“King of Thieves” is a heist film starring a grey-haired band of British theatrical aristocracy, guys who have portrayed a variety of crooks and swindlers in their earlier days. M. Caine, who has played some of the greatest cunning and vicious villains in movie history, leads the group.
Gritty thespians like R. Winstone, who played Gal in “Sexy Beast,” and M. Gambon, who played the robber in “The Cook, The Thief, His Wife, and Her Lover,” are on his side. J. Broadbent also appears, and although being cast beyond character, his playing history includes parts such as “Boss” Tweed in “Gangs of New York” and similar unscrupulous characters.
What Is the Best Way to View King of Thieves?
Cast And Performances
“King of Thieves” should’ve been a homerun for anyone filmmaker with this ensemble and story. But J. Marsh (“The Theory of Everything”) can’t vote to make “Going in Style,” a light comedy caper, or “Mona Lisa,” a serious, horrific criminal thriller. Even a veteran of both disciplines like Caine can’t keep up with Joe Penhall’s poor show’s constantly changing mood. As a result, the audience is left perplexed and eventually uninterested. When one of the characters makes a joke about Alec Guinness’ famous Ealing farce “The Lavender Hill Mob,” the connection hurts the picture.

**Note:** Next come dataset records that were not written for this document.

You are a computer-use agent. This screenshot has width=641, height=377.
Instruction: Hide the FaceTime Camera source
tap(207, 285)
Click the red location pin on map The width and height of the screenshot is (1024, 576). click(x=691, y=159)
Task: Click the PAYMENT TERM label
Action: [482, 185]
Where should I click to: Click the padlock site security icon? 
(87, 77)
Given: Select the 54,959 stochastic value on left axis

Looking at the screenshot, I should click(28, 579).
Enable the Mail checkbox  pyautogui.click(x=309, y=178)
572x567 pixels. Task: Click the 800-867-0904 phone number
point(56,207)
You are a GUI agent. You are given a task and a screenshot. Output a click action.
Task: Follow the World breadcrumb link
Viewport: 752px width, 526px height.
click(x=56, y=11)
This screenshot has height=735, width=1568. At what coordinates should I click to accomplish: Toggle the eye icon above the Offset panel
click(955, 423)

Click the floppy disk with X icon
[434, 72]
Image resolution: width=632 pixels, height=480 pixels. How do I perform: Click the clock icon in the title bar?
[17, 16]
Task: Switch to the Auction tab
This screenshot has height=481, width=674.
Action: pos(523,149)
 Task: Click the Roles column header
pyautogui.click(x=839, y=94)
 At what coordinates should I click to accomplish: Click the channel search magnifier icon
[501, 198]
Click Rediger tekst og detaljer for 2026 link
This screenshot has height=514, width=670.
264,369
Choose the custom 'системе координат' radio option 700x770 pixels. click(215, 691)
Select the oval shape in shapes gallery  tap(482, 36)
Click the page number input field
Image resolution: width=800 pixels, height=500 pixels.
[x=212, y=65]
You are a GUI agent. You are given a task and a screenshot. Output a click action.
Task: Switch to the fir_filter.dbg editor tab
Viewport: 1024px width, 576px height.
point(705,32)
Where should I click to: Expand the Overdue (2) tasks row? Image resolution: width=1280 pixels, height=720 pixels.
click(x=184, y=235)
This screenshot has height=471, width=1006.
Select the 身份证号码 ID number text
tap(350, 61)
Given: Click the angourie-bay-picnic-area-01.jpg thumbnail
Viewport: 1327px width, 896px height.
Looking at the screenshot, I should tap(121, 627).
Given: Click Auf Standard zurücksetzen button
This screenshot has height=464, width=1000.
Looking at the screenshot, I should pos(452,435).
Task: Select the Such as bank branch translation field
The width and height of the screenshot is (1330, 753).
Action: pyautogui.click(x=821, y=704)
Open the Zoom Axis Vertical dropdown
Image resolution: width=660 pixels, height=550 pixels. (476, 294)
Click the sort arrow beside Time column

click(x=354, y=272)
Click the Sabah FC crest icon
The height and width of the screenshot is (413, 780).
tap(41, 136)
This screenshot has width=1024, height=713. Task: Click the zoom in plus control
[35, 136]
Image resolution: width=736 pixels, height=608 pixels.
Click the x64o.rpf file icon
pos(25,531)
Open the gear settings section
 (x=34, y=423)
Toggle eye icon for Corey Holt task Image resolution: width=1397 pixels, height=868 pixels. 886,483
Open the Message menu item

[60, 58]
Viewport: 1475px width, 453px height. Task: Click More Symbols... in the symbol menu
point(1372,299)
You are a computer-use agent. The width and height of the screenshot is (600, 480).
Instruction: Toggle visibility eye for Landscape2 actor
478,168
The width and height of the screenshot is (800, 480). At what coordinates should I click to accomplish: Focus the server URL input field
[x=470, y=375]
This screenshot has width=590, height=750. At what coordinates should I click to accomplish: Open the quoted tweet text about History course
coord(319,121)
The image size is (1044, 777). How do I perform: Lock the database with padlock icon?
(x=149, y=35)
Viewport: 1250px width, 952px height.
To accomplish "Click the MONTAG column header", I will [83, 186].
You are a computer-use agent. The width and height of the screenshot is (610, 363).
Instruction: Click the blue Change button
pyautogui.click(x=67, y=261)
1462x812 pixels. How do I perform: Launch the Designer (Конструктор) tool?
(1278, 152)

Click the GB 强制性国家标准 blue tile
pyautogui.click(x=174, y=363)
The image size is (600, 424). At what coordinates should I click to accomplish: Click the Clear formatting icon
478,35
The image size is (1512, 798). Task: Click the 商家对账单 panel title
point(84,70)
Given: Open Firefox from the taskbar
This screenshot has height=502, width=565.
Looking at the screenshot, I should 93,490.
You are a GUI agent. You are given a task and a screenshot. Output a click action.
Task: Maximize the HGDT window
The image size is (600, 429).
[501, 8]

We cited “Going in Style” because these movies are about boisterous elderly guys who try to dodge the Grim Reaper by committing robberies. However, both incarnations of that movie loaded the game in their favor by creating circumstances that force their protagonists’ choices. Boredom appears to be the driving force behind this concept. B. Reader (Caine) reminisces with his wife (Francesca Annis) soon before her untimely demise in “King of Thieves.” At the burial, his henchmen start reminiscing about earlier wins, making Reader want for a thrilling scoring.
Should You Stream It Or Skip It?
Penhall drew his story on Mark Seal’s fascinating and instructive Vanity Fair piece. Rather than viewing this video for over two hours, I strongly advise you to read the source text. “King of Thieves” is a letdown, lacking both tension and a distinct character. Even the rare pleasure of watching these talented performers riff with others isn’t enough to redeem it.
Our Final Verdict
These witty old men communicate in crude barbs and folk etymology, and it’s entertaining to hear them for a while. Joe Penhall’s screenplay is peppered with humor about leg tincture, disability allowance, and insulin shots, while figures named Frankie the Fence and Billy the Fish bob and swirl in the show’s borders.
This will go off as smoothly as a hot beer in an East End pub if you’re in the proper mindset; alternatively, you’ll detect the sloppy plotline and slow tempo. The filmmaker, J. Marsh, strives to infuse energy that no one is experiencing by relying too much on bursts of on-the-nose antique pop songs from the prefers of Tom Petty and the Beatles.